In [None]:
import os
import re
import time
import string
import pickle
import matplotlib.pyplot as plt
import pandas as pd
import numpy as np
import random

import torch
import torch.nn as nn

import seaborn as sns

from nltk.stem import WordNetLemmatizer
from spacy.lang.en import English
from spacy.lang.en.stop_words import STOP_WORDS


from collections import defaultdict

# Load Glove 100-d vectors

In [None]:
glove_path='../input/glove6b100dtxt/glove.6B.100d.txt'
glove_embeddings={}
with open(glove_path) as file:
    for line in file:
        line=line.split()
        word=line[0]
        v=np.array(line[1:]).astype(np.float)
        glove_embeddings[word]=v
print(len(glove_embeddings))

In [None]:
class Tokenizer:
    def __init__(self):
        self.lemmatizer=WordNetLemmatizer()
        self.nlp=English()
    def __call__(self, doc):
        tokens=[]
        for token in self.nlp(doc):
            if token.like_num or token.text=='':
                continue
            token=token.lower_.strip()
            for p in string.punctuation:
                token=token.replace(p, ' ')
            token=token.split(' ')
            token=[w for w in token if w!='']
            tokens+=token
        return tokens

lets us consider all the words that appear atleast in 5 documents

# Configuration

In [None]:
MAX_SEQ_LEN=150
BATCH_SIZE=128

In [None]:
target_mean=-0.9625387984618096#train_df.target.mean()
target_std=1.0382744351056232#train_df.target.std()

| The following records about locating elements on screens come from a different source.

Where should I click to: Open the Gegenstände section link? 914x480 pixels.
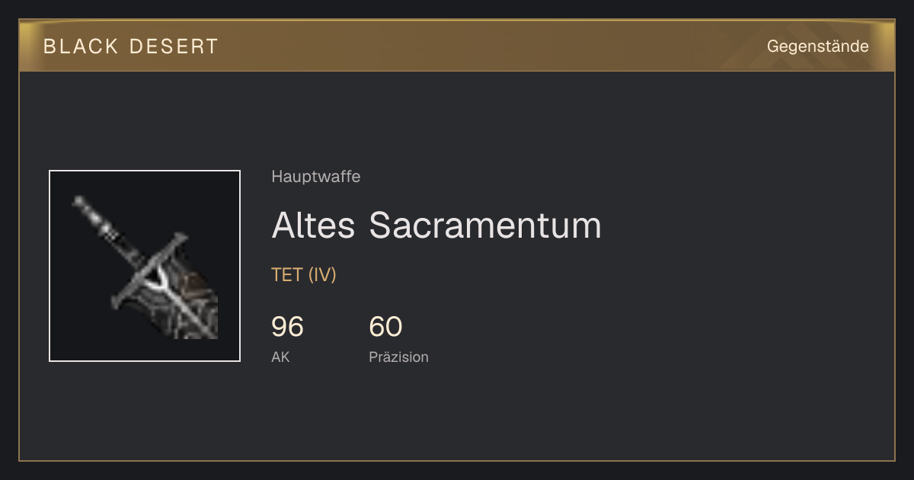817,46
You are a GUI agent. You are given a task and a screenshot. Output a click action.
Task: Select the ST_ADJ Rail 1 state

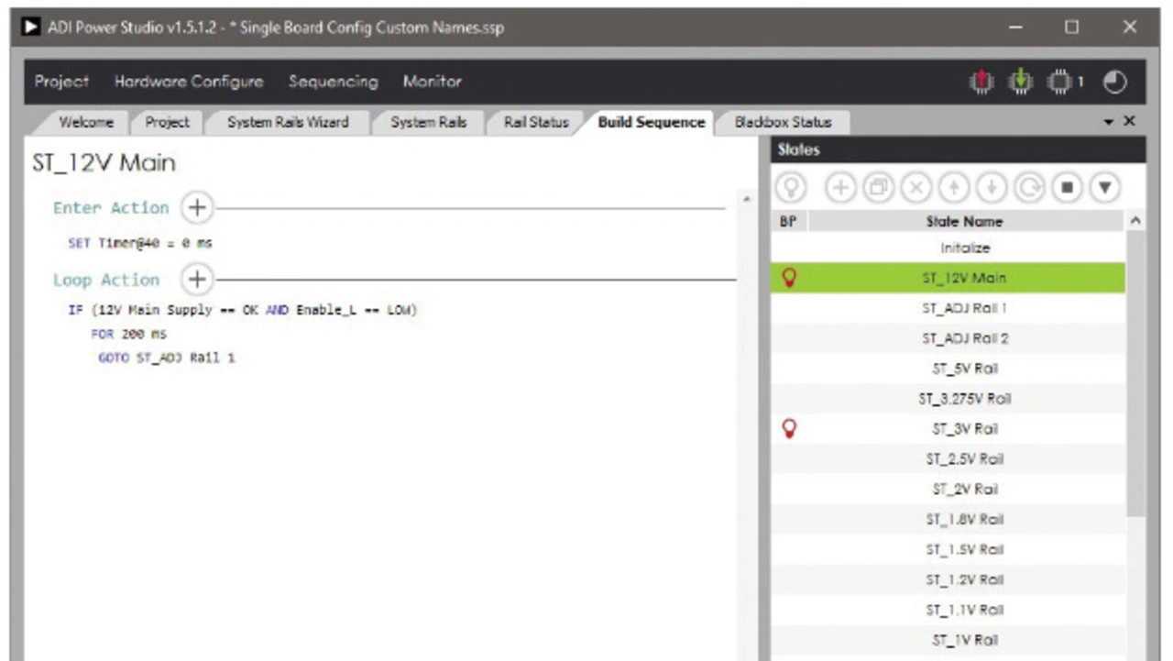point(964,308)
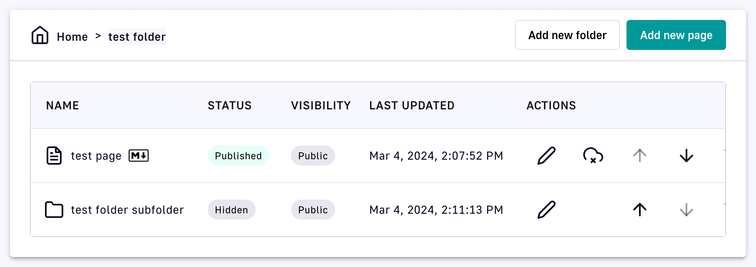Move test folder subfolder up with arrow
Screen dimensions: 756x267
pos(639,210)
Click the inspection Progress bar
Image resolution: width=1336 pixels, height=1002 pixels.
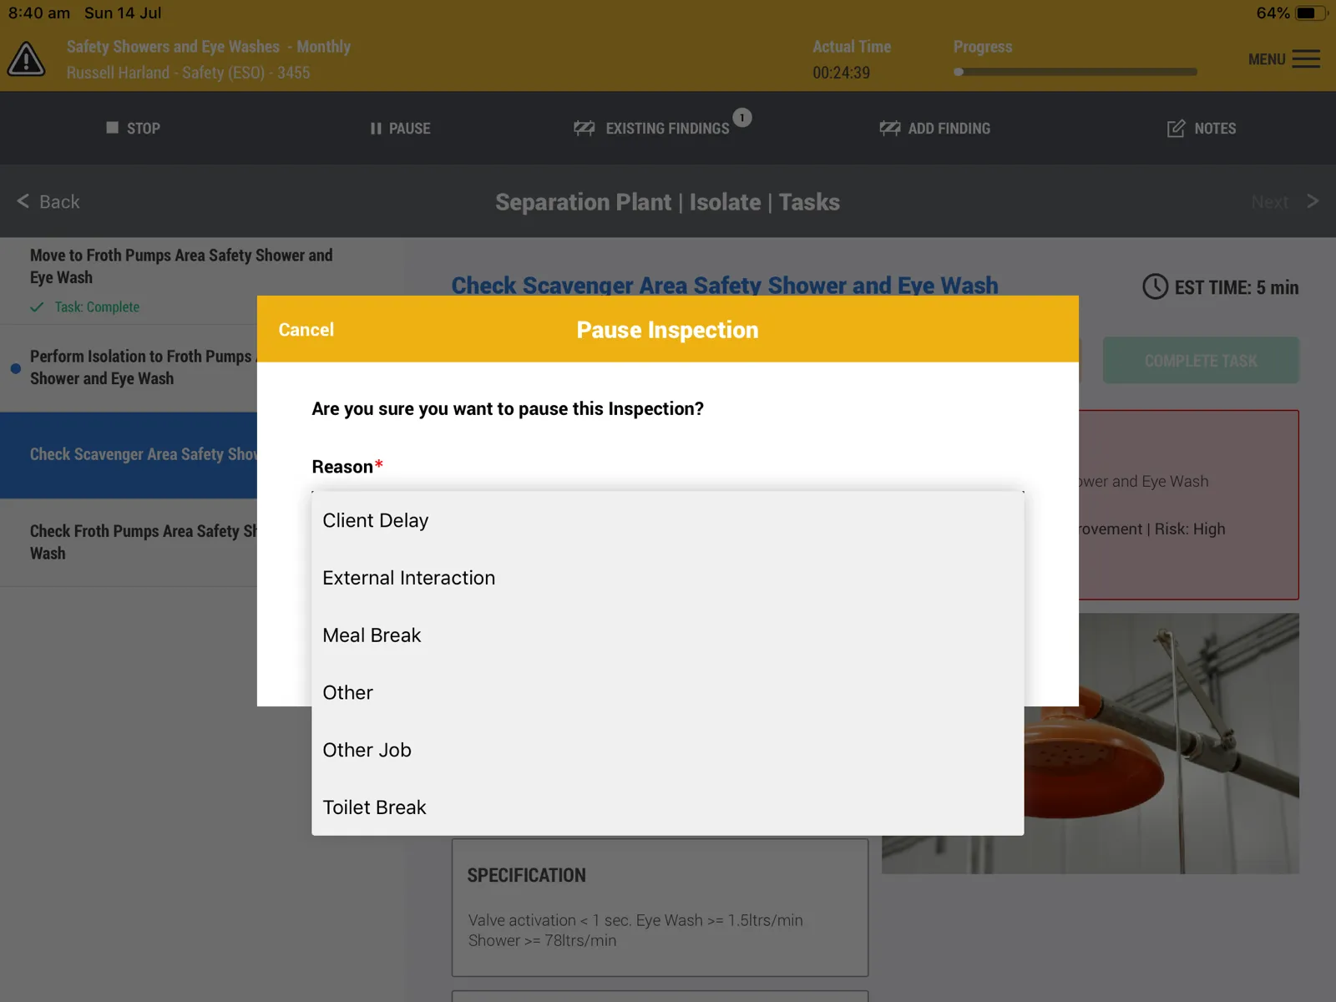tap(1075, 72)
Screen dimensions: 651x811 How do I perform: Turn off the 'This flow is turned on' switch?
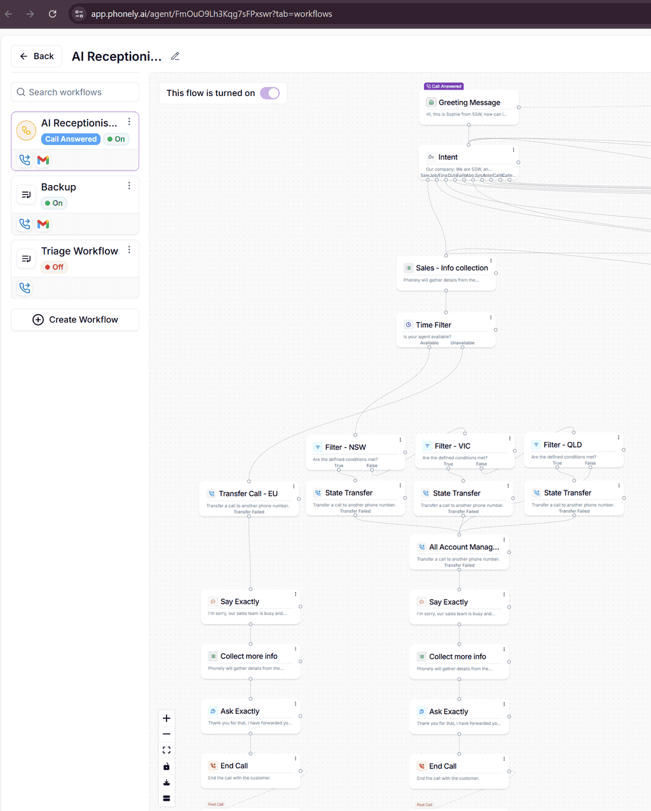click(270, 93)
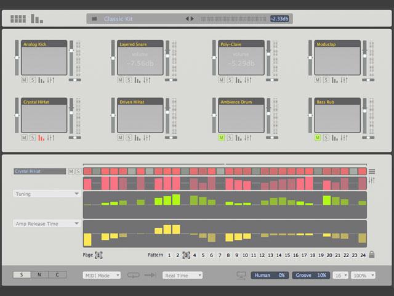Open the sequencer lane menu lines icon

pyautogui.click(x=372, y=171)
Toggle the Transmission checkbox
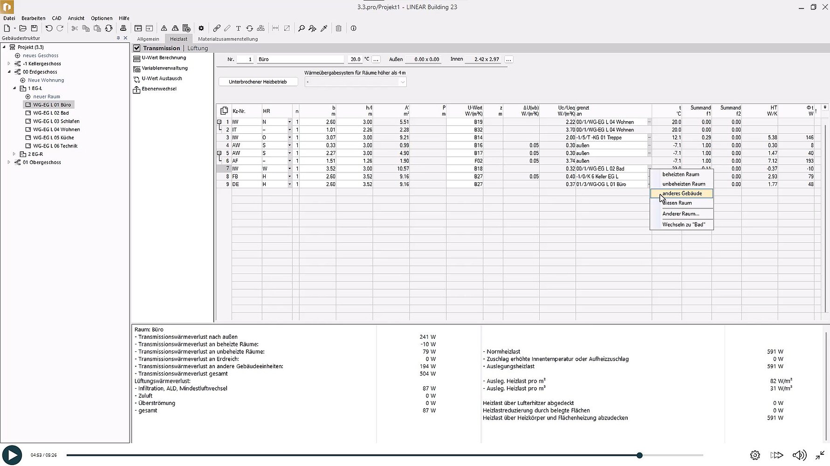The width and height of the screenshot is (830, 466). click(x=137, y=48)
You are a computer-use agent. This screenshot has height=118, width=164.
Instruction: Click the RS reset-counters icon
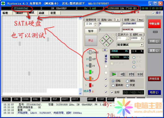pos(105,50)
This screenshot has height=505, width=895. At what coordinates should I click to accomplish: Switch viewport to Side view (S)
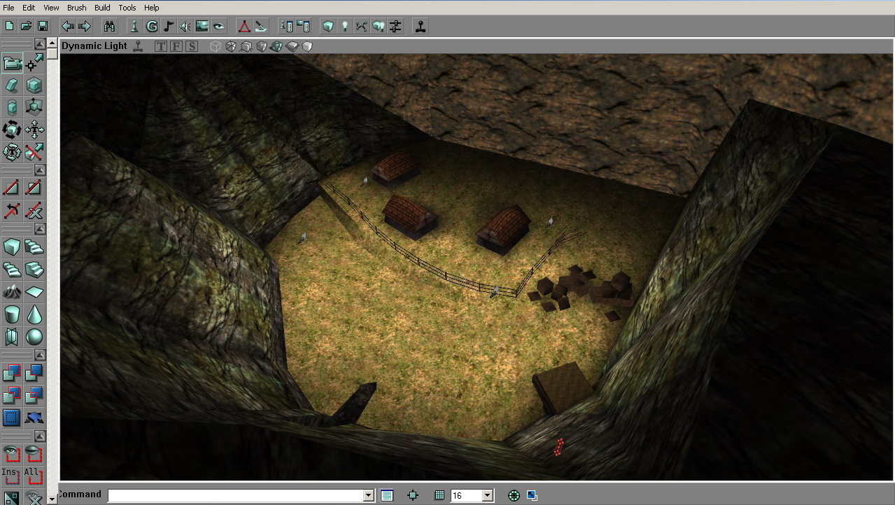pos(192,46)
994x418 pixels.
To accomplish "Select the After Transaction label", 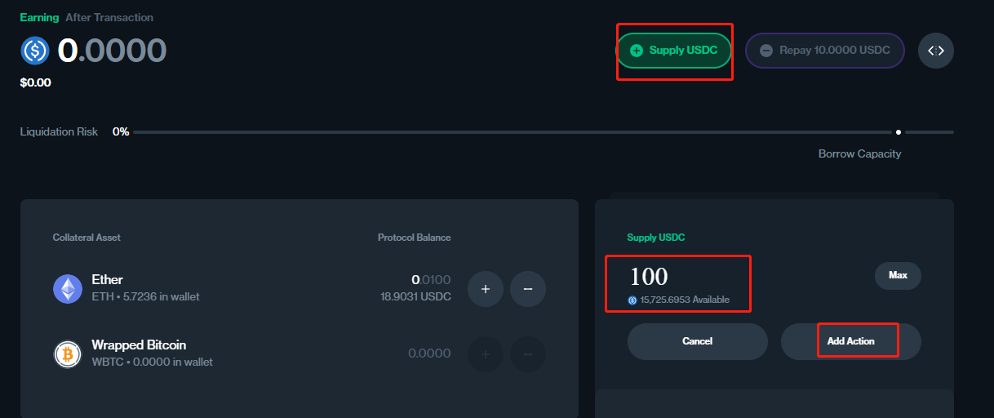I will pyautogui.click(x=109, y=17).
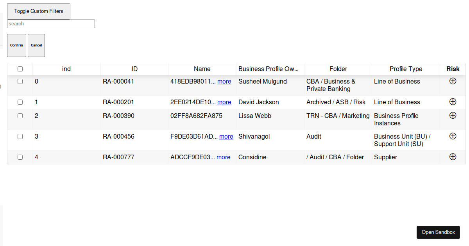This screenshot has width=469, height=246.
Task: Click the plus Risk icon for RA-000201
Action: pyautogui.click(x=453, y=102)
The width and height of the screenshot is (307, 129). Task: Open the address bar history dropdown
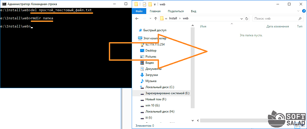click(242, 19)
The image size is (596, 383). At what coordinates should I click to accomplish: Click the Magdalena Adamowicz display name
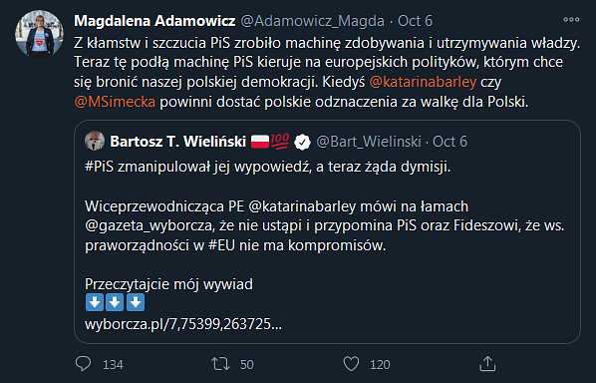point(154,21)
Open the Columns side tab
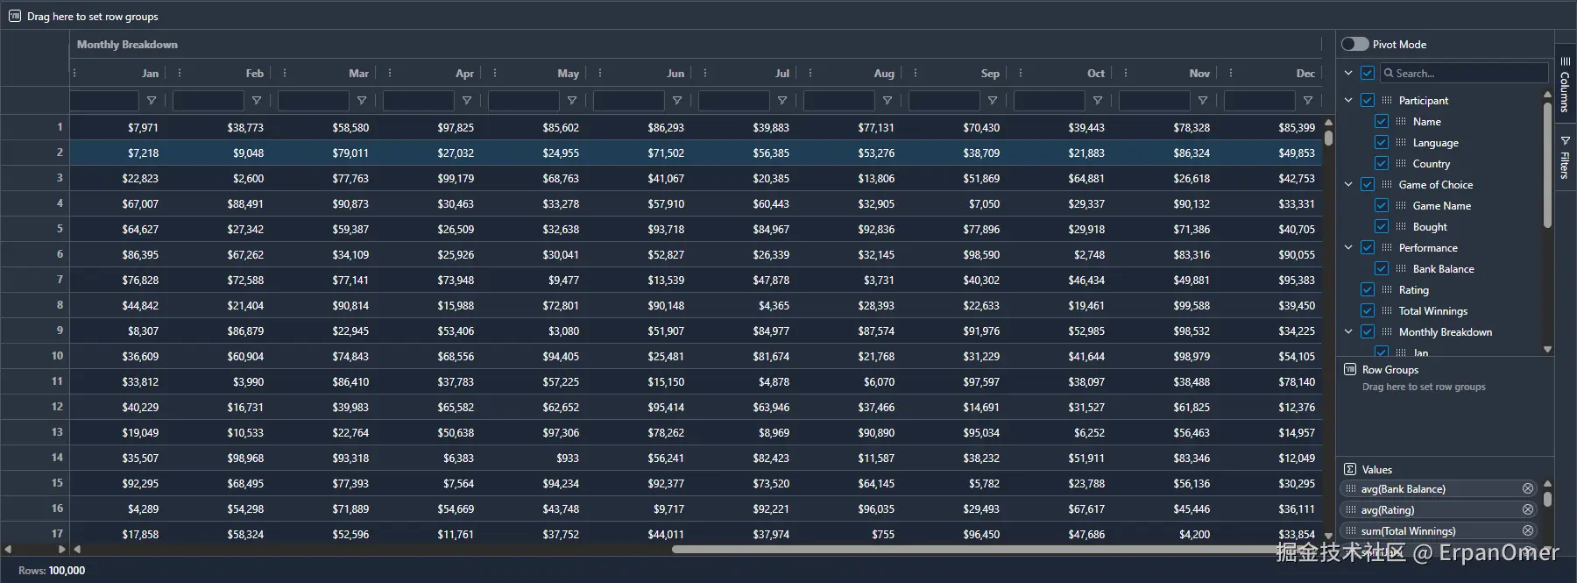 (x=1565, y=85)

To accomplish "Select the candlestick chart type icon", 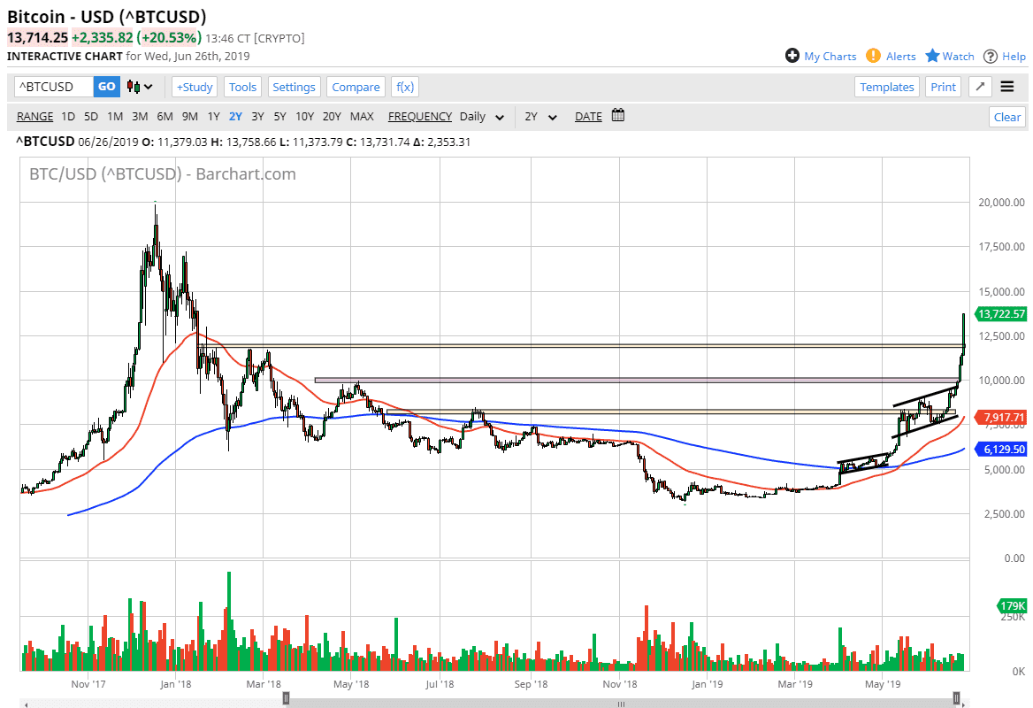I will tap(131, 86).
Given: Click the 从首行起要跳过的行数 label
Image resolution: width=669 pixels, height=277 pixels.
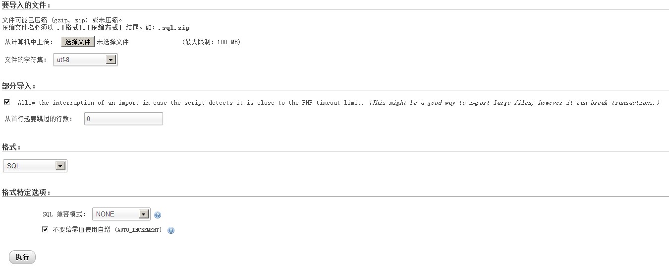Looking at the screenshot, I should coord(39,119).
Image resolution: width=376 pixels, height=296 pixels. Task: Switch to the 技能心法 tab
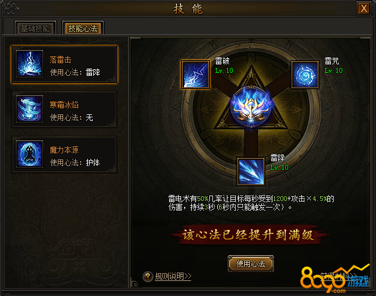(x=83, y=28)
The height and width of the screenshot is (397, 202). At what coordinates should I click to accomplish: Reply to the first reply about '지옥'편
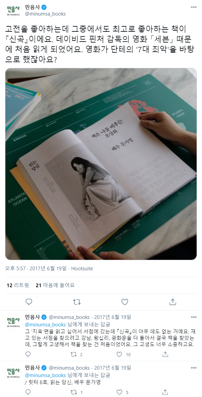point(28,354)
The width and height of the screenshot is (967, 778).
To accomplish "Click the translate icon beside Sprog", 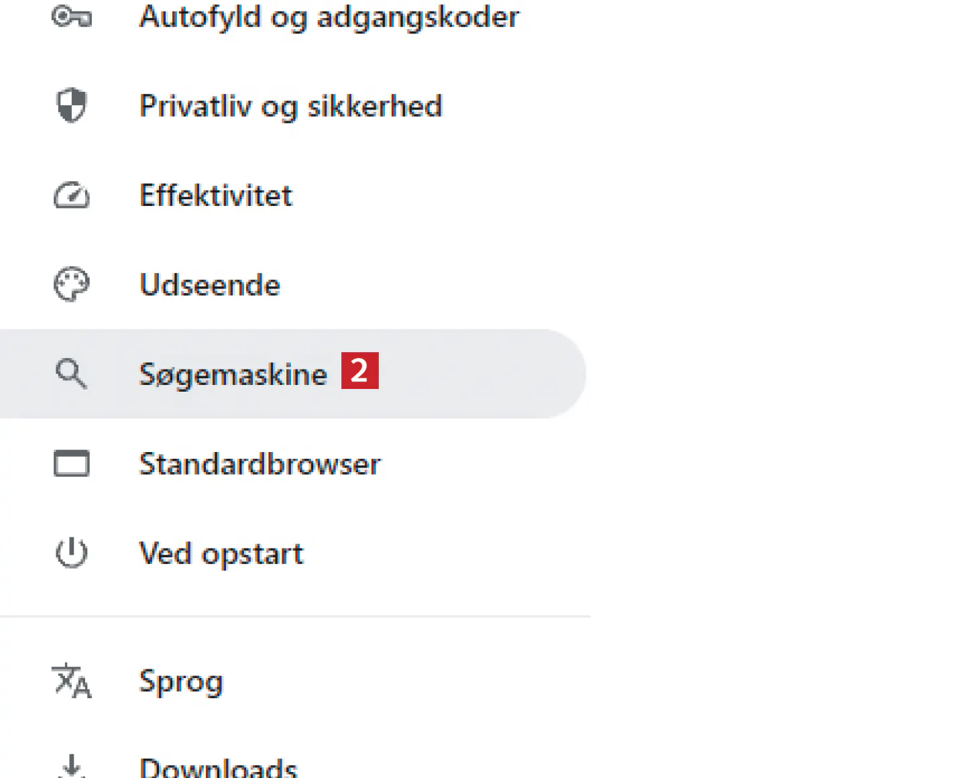I will coord(71,681).
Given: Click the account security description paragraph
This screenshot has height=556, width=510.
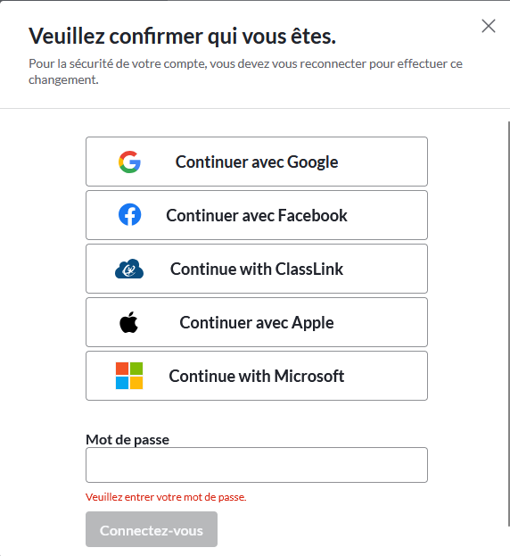Looking at the screenshot, I should point(245,71).
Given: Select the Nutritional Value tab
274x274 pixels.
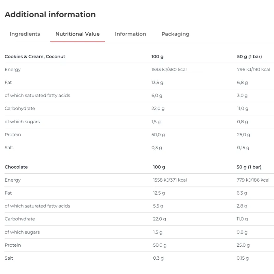Looking at the screenshot, I should click(x=77, y=34).
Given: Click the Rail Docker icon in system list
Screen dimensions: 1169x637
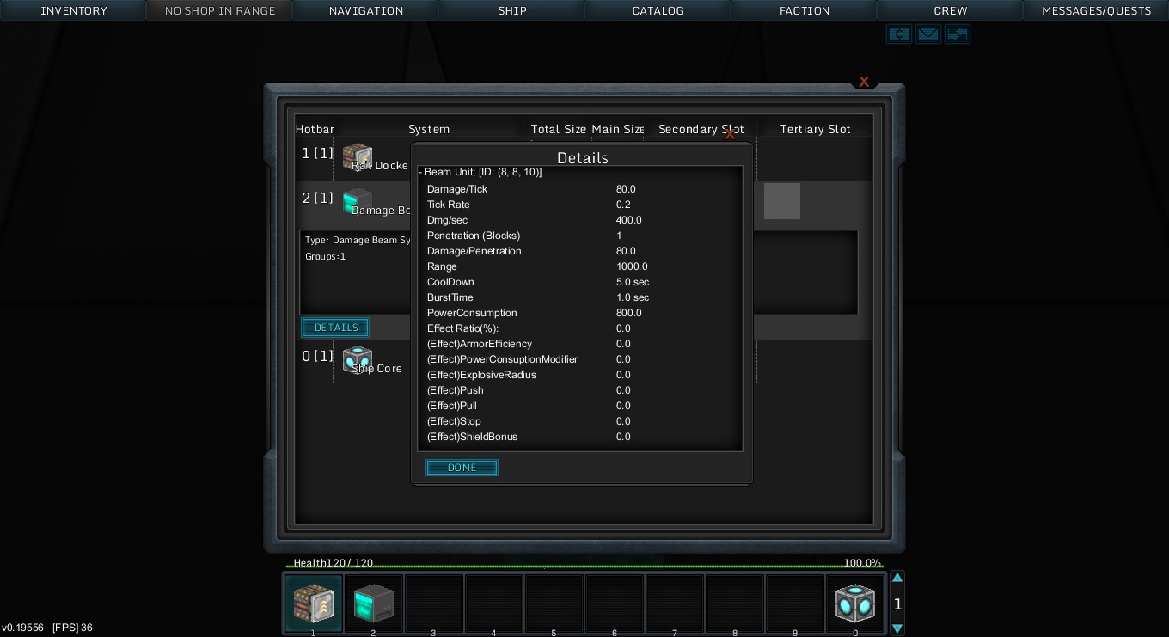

print("Taget Mean:", target_mean)
print("Taget Std:", target_std)

In [None]:
class Dataset(torch.utils.data.Dataset):
    def __init__(self, df, phase):
        self.df=df
        self.phase=phase
    def __getitem__(self, idx):
        row=self.df.iloc[idx]
        doc=row.doc
        
        X=torch.zeros((MAX_SEQ_LEN, 100), dtype=torch.float32)
        for i, word in enumerate(doc):
            if i >= MAX_SEQ_LEN:
                break
            if word in glove_embeddings:
                X[i]=torch.tensor(glove_embeddings[word])
        
        if self.phase=='train':
            y=torch.tensor(row.normalized_target, dtype=torch.float32)
            return (X, y)
        return X
    def __len__(self):
        return len(self.df)

# Model

In [None]:
class ProjectionHead(nn.Module):
    def __init__(self, in_features,out_feat):
        super().__init__()
        self.linear1=nn.Linear(in_features, 512)
        self.bn=nn.BatchNorm1d(512)
        self.dropout=nn.Dropout(0.2)
        self.relu=nn.ReLU()
        self.linear2=nn.Linear(512, out_feat)
    def forward(self, x):
        x=self.linear1(x)
        x=self.bn(x)
        x=self.dropout(x)
        x=self.relu(x)
        x=self.linear2(x)
        return x

class Model(nn.Module):
    def __init__(self, embedd_size, hidden_size):
        super().__init__()
        self.hidden_size=hidden_size
        self.gru=nn.GRU(embedd_size, hidden_size, num_layers=2, 
                        dropout=0.2, bidirectional=True,batch_first=True)
        self.bn=nn.BatchNorm1d(2*hidden_size)
        self.relu=nn.ReLU()
        self.dropout=nn.Dropout(0.2)
        self.proj_head=ProjectionHead(2*hidden_size, 1)
    def forward(self, x):
        batch_size=x.shape[0]
        (_, h_n)=self.gru(x)
        h_n=h_n.view(2, 2, batch_size, self.hidden_size)
        h_n=h_n[1, :, :, :].permute(1, 0, 2)
        h_n1=h_n[:, 0, :]
        h_n2=h_n[:, 1, :]
        h=torch.cat([h_n1, h_n2], dim=1)
        
        h=self.bn(h)
        h=self.relu(h)
        h=self.dropout(h)
        
        y=self.proj_head(h)
        return y

# Load Models

In [None]:
models=[
    torch.load('../input/commonlit-glove-model/model_1.pt'),
    torch.load('../input/commonlit-glove-model/model_2.pt'),
    torch.load('../input/commonlit-glove-model/model_3.pt'),
    torch.load('../input/commonlit-glove-model/model_4.pt'),
    torch.load('../input/commonlit-glove-model/model_5.pt')
]

In [None]:
def infer(models, dataloader):
    preds=[]
    for X in dataloader:
        y_hat=torch.zeros(X.shape[0])
        for model in models:
            model.eval()
            with torch.no_grad():
                y=model(X).view(-1)
                y_hat+=(target_std*y) + target_mean
            
        preds+=list(y_hat.numpy()/len(models))
    return preds

# Submission

In [None]:
tokenizer=Tokenizer()

test_df=pd.read_csv('../input/commonlitreadabilityprize/test.csv')
test_df['doc']=test_df.excerpt.apply(tokenizer)
test_df.head()

In [None]:
infer_test_dataset=Dataset(test_df, 'test')
infer_test_dataloader=torch.utils.data.DataLoader(infer_test_dataset, batch_size=200, shuffle=False)
test_df['target'] = infer(models, infer_test_dataloader)


In [None]:
submission_df=test_df[['id', 'target']].copy()
submission_df.head()

In [None]:
submission_df.to_csv('submission.csv', index=False)